HOW TO COMPLETE THIS TASK :: Which lines of the data below contain "will"? Please show them all.

[DATA FOR THIS EXERCISE — start]

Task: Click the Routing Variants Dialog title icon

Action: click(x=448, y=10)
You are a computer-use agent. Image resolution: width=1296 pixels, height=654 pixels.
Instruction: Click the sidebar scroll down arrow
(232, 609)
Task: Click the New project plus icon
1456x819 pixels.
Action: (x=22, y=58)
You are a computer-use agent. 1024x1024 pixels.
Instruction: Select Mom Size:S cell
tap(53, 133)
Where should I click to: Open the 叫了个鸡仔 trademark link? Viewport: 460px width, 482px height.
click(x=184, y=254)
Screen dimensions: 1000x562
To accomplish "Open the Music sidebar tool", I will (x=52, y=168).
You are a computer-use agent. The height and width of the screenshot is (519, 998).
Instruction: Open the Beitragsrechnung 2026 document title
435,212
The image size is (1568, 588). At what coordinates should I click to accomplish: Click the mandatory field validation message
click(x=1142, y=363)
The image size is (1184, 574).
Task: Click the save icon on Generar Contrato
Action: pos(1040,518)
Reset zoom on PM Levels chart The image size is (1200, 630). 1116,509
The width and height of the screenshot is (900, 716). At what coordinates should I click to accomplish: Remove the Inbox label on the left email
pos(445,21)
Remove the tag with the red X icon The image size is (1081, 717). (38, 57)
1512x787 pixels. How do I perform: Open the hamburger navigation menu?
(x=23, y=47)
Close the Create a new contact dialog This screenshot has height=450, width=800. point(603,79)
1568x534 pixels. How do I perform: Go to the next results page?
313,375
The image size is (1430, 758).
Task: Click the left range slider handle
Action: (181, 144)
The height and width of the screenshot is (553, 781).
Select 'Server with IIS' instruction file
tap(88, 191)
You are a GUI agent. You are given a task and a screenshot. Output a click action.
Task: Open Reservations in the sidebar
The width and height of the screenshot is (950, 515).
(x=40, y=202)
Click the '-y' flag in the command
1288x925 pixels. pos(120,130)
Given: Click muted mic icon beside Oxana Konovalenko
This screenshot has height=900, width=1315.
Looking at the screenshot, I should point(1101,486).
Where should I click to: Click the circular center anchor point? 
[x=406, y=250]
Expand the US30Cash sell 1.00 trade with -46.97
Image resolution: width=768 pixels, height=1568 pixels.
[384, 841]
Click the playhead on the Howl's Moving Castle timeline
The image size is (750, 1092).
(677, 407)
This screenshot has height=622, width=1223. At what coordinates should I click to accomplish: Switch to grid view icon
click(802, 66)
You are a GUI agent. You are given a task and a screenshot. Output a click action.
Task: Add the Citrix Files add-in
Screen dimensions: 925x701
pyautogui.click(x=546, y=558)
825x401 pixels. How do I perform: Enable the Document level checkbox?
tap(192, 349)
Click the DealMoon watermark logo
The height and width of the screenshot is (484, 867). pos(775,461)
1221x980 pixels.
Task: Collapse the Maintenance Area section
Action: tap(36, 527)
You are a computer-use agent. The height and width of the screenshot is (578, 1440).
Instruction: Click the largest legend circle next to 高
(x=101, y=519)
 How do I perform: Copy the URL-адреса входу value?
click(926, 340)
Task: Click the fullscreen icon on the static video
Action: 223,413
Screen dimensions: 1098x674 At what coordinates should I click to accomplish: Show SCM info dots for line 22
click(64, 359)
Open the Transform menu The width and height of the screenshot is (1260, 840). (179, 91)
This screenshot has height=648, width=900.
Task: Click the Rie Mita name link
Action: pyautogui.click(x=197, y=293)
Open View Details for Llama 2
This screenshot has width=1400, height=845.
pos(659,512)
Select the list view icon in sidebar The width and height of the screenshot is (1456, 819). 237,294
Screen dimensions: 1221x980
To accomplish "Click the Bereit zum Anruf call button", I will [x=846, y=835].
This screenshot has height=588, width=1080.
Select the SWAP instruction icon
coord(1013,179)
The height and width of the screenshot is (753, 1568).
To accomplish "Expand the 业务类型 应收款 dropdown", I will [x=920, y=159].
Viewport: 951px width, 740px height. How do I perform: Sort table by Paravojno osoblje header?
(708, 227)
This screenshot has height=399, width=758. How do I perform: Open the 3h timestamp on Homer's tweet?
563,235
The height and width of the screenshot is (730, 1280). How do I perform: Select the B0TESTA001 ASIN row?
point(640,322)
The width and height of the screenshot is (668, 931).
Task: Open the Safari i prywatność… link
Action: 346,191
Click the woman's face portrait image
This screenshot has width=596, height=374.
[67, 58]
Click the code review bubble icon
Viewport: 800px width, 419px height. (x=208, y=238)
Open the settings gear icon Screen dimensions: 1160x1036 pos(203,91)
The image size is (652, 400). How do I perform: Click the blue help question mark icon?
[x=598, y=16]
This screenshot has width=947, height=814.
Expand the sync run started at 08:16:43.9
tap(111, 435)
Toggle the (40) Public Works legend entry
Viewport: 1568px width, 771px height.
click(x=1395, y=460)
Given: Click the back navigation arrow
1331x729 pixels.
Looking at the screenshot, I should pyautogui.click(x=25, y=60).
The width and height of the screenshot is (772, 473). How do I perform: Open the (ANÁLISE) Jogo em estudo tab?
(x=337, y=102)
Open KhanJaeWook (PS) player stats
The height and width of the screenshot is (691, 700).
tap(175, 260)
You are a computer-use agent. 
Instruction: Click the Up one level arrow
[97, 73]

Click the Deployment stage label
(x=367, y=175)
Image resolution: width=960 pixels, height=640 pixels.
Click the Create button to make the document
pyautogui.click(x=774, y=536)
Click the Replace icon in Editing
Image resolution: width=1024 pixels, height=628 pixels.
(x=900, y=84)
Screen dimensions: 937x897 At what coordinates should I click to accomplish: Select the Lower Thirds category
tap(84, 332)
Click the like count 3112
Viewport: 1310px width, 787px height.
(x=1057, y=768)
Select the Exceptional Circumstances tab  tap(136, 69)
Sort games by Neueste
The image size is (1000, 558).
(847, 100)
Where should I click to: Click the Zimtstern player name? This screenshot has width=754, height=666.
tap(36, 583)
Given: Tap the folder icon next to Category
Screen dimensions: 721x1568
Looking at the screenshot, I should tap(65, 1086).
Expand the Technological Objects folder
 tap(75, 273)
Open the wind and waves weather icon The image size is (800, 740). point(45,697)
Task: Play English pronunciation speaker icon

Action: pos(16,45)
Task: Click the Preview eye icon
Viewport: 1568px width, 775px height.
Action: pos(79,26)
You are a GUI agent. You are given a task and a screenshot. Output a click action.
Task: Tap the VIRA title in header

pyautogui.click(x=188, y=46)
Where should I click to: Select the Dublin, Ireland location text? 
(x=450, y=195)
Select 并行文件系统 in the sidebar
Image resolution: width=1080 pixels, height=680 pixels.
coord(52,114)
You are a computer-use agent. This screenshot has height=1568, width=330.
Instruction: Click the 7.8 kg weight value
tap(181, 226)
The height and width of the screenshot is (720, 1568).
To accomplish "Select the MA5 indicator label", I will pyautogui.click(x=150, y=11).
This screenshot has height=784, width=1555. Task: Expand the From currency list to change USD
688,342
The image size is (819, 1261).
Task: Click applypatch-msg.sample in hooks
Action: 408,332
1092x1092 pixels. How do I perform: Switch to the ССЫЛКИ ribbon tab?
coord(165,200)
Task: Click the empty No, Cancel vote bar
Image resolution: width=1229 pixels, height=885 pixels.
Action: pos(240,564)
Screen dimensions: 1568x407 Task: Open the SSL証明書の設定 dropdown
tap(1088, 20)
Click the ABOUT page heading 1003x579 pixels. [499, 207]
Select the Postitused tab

[DATA FOR THIS EXERCISE — finish]

RESULT ::
To accomplish "Open the Music sidebar tool", I will (x=52, y=168).
To accomplish "Click the Bereit zum Anruf call button", I will [x=846, y=835].
To accomplish "Expand the 业务类型 应收款 dropdown", I will [x=920, y=159].
To accomplish "Select the MA5 indicator label", I will pyautogui.click(x=150, y=11).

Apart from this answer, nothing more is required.